Dieser Ansatz führt zu einer erheblichen Reduktion von Iterationsschleifen im Entwicklungsprozess und bietet somit deutliche Zeitgewinne. „Im Extremfall kann eine gravierende Iterationsschleife in unserem Entwicklungsprozess einen Zeitverlust von ca. sechs Monaten bedeuten, da unsere Produkte sehr komplex in ihrer Umsetzung sind und wir hohe Anforderungen an die Schnittstellen und Wechselwirkungen zwischen den einzelnen Subsystemen haben.

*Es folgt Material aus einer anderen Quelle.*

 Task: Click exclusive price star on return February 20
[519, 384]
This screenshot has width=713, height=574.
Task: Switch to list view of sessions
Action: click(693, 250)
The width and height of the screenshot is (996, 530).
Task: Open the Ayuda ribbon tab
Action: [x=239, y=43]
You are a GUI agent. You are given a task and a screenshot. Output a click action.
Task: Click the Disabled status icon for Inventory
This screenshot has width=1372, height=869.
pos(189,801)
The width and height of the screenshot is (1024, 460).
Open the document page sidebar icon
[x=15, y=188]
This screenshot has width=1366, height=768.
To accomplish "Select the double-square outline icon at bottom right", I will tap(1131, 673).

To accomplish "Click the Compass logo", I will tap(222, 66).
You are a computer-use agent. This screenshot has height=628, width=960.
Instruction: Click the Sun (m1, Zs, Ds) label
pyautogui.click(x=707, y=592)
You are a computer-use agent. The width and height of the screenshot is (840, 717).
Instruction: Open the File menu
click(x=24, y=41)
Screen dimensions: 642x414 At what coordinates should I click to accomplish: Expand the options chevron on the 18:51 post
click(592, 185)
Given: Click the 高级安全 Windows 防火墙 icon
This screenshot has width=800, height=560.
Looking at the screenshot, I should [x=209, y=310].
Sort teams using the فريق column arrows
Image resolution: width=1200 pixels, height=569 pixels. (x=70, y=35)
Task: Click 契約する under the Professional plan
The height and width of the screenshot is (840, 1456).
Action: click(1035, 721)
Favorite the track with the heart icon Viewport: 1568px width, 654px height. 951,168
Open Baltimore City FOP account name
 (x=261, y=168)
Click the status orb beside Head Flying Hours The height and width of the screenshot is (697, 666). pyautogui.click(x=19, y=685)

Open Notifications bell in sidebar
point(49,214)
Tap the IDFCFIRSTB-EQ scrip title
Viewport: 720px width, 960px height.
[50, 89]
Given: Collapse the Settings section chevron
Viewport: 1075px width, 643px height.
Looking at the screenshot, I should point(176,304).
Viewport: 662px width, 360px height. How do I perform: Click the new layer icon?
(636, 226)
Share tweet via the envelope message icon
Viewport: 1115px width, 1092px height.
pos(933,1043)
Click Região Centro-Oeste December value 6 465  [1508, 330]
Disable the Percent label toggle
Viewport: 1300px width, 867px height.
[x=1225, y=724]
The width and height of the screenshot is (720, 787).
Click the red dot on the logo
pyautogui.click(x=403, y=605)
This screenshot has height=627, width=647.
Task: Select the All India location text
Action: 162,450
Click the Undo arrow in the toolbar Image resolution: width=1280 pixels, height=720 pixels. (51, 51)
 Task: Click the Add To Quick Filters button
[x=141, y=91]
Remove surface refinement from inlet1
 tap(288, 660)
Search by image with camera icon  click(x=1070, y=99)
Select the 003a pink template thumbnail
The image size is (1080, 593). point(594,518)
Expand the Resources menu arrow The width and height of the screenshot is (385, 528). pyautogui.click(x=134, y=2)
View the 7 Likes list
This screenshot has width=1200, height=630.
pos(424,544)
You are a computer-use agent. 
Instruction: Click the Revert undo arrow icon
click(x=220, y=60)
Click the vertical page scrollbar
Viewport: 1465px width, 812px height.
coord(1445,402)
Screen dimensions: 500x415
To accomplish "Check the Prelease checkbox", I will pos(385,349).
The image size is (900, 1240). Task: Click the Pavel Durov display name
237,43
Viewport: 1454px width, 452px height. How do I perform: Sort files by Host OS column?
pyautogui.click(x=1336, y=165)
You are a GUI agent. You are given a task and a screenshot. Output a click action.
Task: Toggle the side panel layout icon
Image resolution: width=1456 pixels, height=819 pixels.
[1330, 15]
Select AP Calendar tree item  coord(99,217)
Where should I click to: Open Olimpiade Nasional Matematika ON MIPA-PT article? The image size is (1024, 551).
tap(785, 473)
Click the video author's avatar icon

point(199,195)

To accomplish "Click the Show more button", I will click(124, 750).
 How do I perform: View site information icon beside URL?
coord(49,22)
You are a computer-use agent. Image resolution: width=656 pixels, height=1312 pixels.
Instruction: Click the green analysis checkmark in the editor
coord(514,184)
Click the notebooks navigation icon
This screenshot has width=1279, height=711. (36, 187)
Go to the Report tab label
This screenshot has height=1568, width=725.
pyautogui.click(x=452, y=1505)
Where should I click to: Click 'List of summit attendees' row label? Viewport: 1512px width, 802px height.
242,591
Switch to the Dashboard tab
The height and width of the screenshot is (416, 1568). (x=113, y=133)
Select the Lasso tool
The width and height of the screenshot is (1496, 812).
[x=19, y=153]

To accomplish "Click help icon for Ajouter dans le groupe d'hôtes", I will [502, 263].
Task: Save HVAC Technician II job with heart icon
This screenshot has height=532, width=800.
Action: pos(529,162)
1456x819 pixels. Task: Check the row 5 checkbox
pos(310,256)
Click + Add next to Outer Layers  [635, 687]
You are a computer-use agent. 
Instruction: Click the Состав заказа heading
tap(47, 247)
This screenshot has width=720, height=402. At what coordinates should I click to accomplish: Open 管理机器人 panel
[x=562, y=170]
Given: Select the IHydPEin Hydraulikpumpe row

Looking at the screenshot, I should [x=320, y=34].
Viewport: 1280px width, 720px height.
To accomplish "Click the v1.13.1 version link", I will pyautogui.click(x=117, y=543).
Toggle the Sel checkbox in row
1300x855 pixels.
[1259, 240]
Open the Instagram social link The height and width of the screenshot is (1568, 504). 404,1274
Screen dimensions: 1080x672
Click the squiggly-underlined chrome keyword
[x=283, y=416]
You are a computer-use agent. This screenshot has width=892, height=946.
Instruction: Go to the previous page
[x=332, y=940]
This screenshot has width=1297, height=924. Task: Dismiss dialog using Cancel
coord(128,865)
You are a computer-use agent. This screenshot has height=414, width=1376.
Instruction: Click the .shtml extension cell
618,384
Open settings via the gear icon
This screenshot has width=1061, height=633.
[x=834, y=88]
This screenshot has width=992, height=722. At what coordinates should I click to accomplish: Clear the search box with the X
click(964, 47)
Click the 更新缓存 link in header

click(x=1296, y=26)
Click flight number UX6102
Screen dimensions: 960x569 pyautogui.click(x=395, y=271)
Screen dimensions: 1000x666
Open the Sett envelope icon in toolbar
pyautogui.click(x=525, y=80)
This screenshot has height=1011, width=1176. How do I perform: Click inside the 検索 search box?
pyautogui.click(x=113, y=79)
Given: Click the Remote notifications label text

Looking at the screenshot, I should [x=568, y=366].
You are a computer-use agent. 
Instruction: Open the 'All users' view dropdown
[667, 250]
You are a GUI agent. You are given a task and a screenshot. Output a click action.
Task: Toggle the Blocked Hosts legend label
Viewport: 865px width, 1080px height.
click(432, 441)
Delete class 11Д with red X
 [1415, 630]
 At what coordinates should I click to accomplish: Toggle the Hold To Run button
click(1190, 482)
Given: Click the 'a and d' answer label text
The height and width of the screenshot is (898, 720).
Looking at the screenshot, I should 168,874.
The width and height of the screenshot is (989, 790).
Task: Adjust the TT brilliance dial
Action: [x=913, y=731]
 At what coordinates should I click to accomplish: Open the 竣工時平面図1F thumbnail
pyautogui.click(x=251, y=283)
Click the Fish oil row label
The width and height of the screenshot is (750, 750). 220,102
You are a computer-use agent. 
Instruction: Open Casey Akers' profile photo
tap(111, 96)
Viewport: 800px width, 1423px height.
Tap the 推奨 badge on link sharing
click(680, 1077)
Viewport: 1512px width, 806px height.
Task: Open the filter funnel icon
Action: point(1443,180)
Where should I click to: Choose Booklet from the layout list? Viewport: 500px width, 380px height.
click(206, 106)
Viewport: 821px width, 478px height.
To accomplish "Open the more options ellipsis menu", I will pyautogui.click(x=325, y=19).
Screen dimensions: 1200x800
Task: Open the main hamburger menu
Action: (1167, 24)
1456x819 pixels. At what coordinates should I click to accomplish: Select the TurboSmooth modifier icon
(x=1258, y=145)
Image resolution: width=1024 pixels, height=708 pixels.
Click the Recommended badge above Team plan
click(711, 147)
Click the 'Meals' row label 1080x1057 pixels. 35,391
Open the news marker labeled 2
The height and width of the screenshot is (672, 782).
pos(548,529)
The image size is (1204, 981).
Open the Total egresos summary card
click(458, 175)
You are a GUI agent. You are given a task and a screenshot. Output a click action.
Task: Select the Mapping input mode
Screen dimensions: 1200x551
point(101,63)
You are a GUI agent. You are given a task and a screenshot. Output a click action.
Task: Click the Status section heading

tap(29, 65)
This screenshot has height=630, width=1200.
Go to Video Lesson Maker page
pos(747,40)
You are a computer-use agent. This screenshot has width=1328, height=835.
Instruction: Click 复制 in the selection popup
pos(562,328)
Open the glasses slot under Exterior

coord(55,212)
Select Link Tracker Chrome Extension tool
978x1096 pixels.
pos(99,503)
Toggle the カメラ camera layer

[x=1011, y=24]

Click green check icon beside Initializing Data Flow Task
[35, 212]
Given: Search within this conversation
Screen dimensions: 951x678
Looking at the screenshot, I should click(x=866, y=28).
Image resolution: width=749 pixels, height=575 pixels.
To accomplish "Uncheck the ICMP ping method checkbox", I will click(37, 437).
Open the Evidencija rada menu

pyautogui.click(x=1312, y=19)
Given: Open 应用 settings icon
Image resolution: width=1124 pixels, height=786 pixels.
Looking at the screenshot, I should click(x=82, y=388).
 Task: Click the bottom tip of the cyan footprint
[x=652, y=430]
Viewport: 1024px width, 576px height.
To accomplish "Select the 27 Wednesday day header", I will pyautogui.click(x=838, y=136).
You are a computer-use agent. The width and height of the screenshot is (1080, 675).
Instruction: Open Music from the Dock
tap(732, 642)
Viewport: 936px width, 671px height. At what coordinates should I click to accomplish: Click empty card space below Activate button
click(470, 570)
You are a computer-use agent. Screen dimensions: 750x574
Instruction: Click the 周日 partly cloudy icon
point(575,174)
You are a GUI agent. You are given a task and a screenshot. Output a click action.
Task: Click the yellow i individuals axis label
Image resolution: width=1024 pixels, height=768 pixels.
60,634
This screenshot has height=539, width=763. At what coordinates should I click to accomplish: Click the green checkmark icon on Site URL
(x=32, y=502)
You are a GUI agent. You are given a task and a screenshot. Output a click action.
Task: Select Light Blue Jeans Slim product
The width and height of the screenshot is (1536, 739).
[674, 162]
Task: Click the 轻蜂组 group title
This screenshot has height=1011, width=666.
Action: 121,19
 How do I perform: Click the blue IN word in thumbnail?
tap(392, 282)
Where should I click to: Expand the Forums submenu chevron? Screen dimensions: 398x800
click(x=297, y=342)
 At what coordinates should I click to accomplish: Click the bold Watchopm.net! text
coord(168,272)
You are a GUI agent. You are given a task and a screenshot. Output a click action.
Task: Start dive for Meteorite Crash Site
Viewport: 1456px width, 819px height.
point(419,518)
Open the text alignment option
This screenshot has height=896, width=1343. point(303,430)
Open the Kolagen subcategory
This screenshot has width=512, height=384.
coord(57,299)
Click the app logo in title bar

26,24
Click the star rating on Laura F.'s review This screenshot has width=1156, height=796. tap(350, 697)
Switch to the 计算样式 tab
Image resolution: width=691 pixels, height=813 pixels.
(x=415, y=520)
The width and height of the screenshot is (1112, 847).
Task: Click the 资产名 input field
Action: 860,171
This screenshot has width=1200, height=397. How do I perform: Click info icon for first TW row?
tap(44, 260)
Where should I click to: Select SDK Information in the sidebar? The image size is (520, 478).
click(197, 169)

Nicht nur Zeit, sondern auch Material einsparen

Darüber hinaus können wir heute mit der Simulation nicht nur Zeit, sondern auch Material einsparen. In zahlreichen Beispielen aus der Vergangenheit hätten wir mit den heute verfügbaren Simulationstools Einsparungen von bis zu 50% der Materialkosten erreichen können. Verbunden mit der Strukturanalyse hilft auch die Mehrkörpersimulation dabei, Zeit und Material einzusparen und damit Kosten einzudämmen. Diesen Bereich möchten wir in Zukunft mit dem Toolkit RecurDyn/MFBD vor allem für unsere hochdynamisch beanspruchten Bauteile, noch weiter ausbauen, um weitere Optimierungen zu erzielen“, sagt Dr. Anheuser.